First, let's figure out the horizontal and vertical parts of the starting speed!

**(a) Finding the initial horizontal speed:**
When a ball flies through the air, its sideways speed stays the same because nothing is pushing or pulling it sideways (we usually ignore air pushing on it).
* We know it went 40 meters sideways in 2 seconds.
* So, its sideways speed is found by dividing the distance by the time:
Horizontal speed = Distance / Time = 40 meters / 2 seconds = 20 meters per second.
This is our initial horizontal velocity!

**(b) Finding the initial vertical speed:**
The up-and-down movement is tricky because gravity pulls the ball down.
* We know the ball went up 53 meters in 2 seconds.
* But gravity pulls it down, making it slow down as it goes up. The force of gravity makes it go down by (1/2) * gravity * time * time.
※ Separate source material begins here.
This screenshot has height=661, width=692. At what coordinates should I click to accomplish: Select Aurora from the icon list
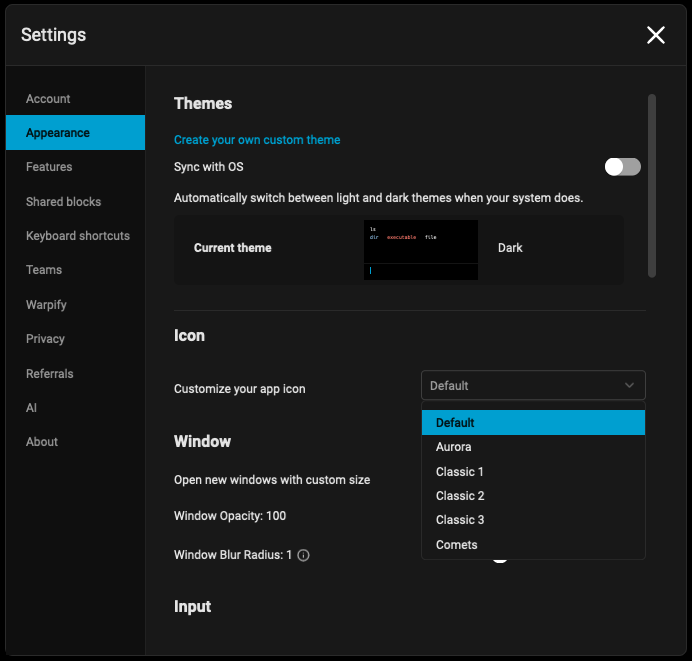click(453, 447)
Let's use 9.8 for gravity.
* So, in 2 seconds, gravity would pull it down by (1/2) * 9.8 * (2 * 2) = 0.5 * 9.8 * 4 = 19.6 meters.
* This means if there were no gravity, it would have gone even higher! The actual height it reached (53 m) plus the distance gravity pulled it down (19.6 m) equals the height it *would* have reached without gravity.
* Total "gravity-free" height = 53 m + 19.6 m = 72.6 meters.
* Now, we can find its initial upward speed:
Initial upward speed = Total "gravity-free" height / Time = 72.6 meters / 2 seconds = 36.3 meters per second.
This is our initial vertical velocity!

**(c) Finding how far it traveled sideways when it reached its highest point:**
The ball stops going up when its vertical speed becomes zero, just for a tiny moment.
* We need to figure out how long it takes for the ball's initial upward speed (36.3 m/s) to be completely stopped by gravity (9.8 m/s for every second).
* Time to reach max height = Initial upward speed / Gravity = 36.3 m/s / 9.8 m/s² ≈ 3.704 seconds.
* Now that we know the time it took to reach its highest point, we can figure out how far it traveled sideways during that time. Remember, the sideways speed stays the same!
* Sideways distance = Horizontal speed * Time to reach max height
* Sideways distance = 20 m/s * 3.704 seconds ≈ 74.08 meters.
* Rounding this a bit, it's about 74.1 meters.